→ **Problem to work on**: Rewrite the data below, swapping every "GUI agent" for "screen assistant" and keeping everything else unchanged.

◇ ◇ ◇ ◇ ◇ ◇ ◇

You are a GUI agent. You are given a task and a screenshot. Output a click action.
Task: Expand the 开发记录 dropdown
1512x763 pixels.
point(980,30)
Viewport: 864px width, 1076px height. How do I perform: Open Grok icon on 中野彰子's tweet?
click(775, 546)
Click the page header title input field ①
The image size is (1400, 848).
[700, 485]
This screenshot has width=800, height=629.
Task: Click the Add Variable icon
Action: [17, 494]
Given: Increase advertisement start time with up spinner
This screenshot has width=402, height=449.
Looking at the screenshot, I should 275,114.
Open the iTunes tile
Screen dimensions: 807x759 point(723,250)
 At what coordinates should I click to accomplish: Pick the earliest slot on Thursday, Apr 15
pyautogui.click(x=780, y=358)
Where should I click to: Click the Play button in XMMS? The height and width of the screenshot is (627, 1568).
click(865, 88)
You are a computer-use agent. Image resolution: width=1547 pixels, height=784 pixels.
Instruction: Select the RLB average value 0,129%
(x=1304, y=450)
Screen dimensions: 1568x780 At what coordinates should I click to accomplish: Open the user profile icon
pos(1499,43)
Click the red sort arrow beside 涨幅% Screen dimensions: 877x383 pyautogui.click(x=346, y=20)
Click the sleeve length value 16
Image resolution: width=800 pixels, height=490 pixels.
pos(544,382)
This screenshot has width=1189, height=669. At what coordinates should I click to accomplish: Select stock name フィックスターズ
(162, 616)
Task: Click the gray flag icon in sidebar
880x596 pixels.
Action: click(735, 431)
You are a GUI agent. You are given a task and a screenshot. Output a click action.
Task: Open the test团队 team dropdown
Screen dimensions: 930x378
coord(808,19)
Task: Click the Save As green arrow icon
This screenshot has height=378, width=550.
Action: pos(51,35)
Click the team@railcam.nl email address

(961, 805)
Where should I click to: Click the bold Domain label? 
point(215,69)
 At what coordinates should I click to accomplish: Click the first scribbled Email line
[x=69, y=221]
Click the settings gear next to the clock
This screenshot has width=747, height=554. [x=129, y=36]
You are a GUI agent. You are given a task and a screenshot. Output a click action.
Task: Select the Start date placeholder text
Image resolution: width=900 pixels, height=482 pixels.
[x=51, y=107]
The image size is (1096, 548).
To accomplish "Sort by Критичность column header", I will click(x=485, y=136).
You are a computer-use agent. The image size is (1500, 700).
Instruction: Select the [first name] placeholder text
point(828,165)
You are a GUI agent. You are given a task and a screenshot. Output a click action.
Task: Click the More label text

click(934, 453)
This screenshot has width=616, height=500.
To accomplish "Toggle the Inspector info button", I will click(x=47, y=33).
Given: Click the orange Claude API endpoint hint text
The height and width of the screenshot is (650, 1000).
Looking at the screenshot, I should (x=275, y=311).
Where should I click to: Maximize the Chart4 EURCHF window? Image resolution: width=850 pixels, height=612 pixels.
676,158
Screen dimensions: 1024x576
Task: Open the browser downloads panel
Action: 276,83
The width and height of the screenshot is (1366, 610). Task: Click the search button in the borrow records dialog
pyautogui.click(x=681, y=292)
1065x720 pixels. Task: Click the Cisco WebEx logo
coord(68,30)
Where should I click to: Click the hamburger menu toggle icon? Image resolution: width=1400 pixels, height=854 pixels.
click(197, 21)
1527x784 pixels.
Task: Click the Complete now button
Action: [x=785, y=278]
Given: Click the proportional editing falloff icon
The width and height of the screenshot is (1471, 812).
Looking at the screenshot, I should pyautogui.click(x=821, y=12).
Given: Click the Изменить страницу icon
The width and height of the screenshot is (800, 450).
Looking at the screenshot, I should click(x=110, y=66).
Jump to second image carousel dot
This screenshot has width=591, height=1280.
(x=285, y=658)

◇ ◇ ◇ ◇ ◇ ◇ ◇

→ **Result**:
You are a screen assistant. You are given a task and a screenshot. Output a click action.
Task: Expand the 开发记录 dropdown
1512x763 pixels.
point(980,30)
Viewport: 864px width, 1076px height. How do I perform: Open Grok icon on 中野彰子's tweet?
click(775, 546)
Click the page header title input field ①
The image size is (1400, 848).
[700, 485]
This screenshot has width=800, height=629.
Task: Click the Add Variable icon
Action: [17, 494]
Given: Increase advertisement start time with up spinner
This screenshot has width=402, height=449.
Looking at the screenshot, I should 275,114.
Open the iTunes tile
Screen dimensions: 807x759 point(723,250)
 At what coordinates should I click to accomplish: Pick the earliest slot on Thursday, Apr 15
pyautogui.click(x=780, y=358)
Where should I click to: Click the Play button in XMMS? The height and width of the screenshot is (627, 1568).
click(865, 88)
You are a computer-use agent. Image resolution: width=1547 pixels, height=784 pixels.
Instruction: Select the RLB average value 0,129%
(x=1304, y=450)
Screen dimensions: 1568x780 At what coordinates should I click to accomplish: Open the user profile icon
pos(1499,43)
Click the red sort arrow beside 涨幅% Screen dimensions: 877x383 pyautogui.click(x=346, y=20)
Click the sleeve length value 16
Image resolution: width=800 pixels, height=490 pixels.
pos(544,382)
This screenshot has width=1189, height=669. At what coordinates should I click to accomplish: Select stock name フィックスターズ
(162, 616)
Task: Click the gray flag icon in sidebar
880x596 pixels.
Action: click(735, 431)
You are a screen assistant. You are given a task and a screenshot. Output a click action.
Task: Open the test团队 team dropdown
Screen dimensions: 930x378
coord(808,19)
Task: Click the Save As green arrow icon
This screenshot has height=378, width=550.
Action: pos(51,35)
Click the team@railcam.nl email address

(961, 805)
Where should I click to: Click the bold Domain label? 
point(215,69)
 At what coordinates should I click to accomplish: Click the first scribbled Email line
[x=69, y=221]
Click the settings gear next to the clock
This screenshot has width=747, height=554. [x=129, y=36]
You are a screen assistant. You are given a task and a screenshot. Output a click action.
Task: Select the Start date placeholder text
Image resolution: width=900 pixels, height=482 pixels.
[x=51, y=107]
The image size is (1096, 548).
To accomplish "Sort by Критичность column header", I will click(x=485, y=136).
You are a computer-use agent. The image size is (1500, 700).
Instruction: Select the [first name] placeholder text
point(828,165)
You are a screen assistant. You are given a task and a screenshot. Output a click action.
Task: Click the More label text

click(934, 453)
This screenshot has width=616, height=500.
To accomplish "Toggle the Inspector info button", I will click(x=47, y=33).
Given: Click the orange Claude API endpoint hint text
The height and width of the screenshot is (650, 1000).
Looking at the screenshot, I should (x=275, y=311).
Where should I click to: Maximize the Chart4 EURCHF window? Image resolution: width=850 pixels, height=612 pixels.
676,158
Screen dimensions: 1024x576
Task: Open the browser downloads panel
Action: 276,83
The width and height of the screenshot is (1366, 610). Task: Click the search button in the borrow records dialog
pyautogui.click(x=681, y=292)
1065x720 pixels. Task: Click the Cisco WebEx logo
coord(68,30)
Where should I click to: Click the hamburger menu toggle icon? Image resolution: width=1400 pixels, height=854 pixels.
click(197, 21)
1527x784 pixels.
Task: Click the Complete now button
Action: [x=785, y=278]
Given: Click the proportional editing falloff icon
The width and height of the screenshot is (1471, 812).
Looking at the screenshot, I should pyautogui.click(x=821, y=12).
Given: Click the Изменить страницу icon
The width and height of the screenshot is (800, 450).
Looking at the screenshot, I should click(x=110, y=66).
Jump to second image carousel dot
This screenshot has width=591, height=1280.
(x=285, y=658)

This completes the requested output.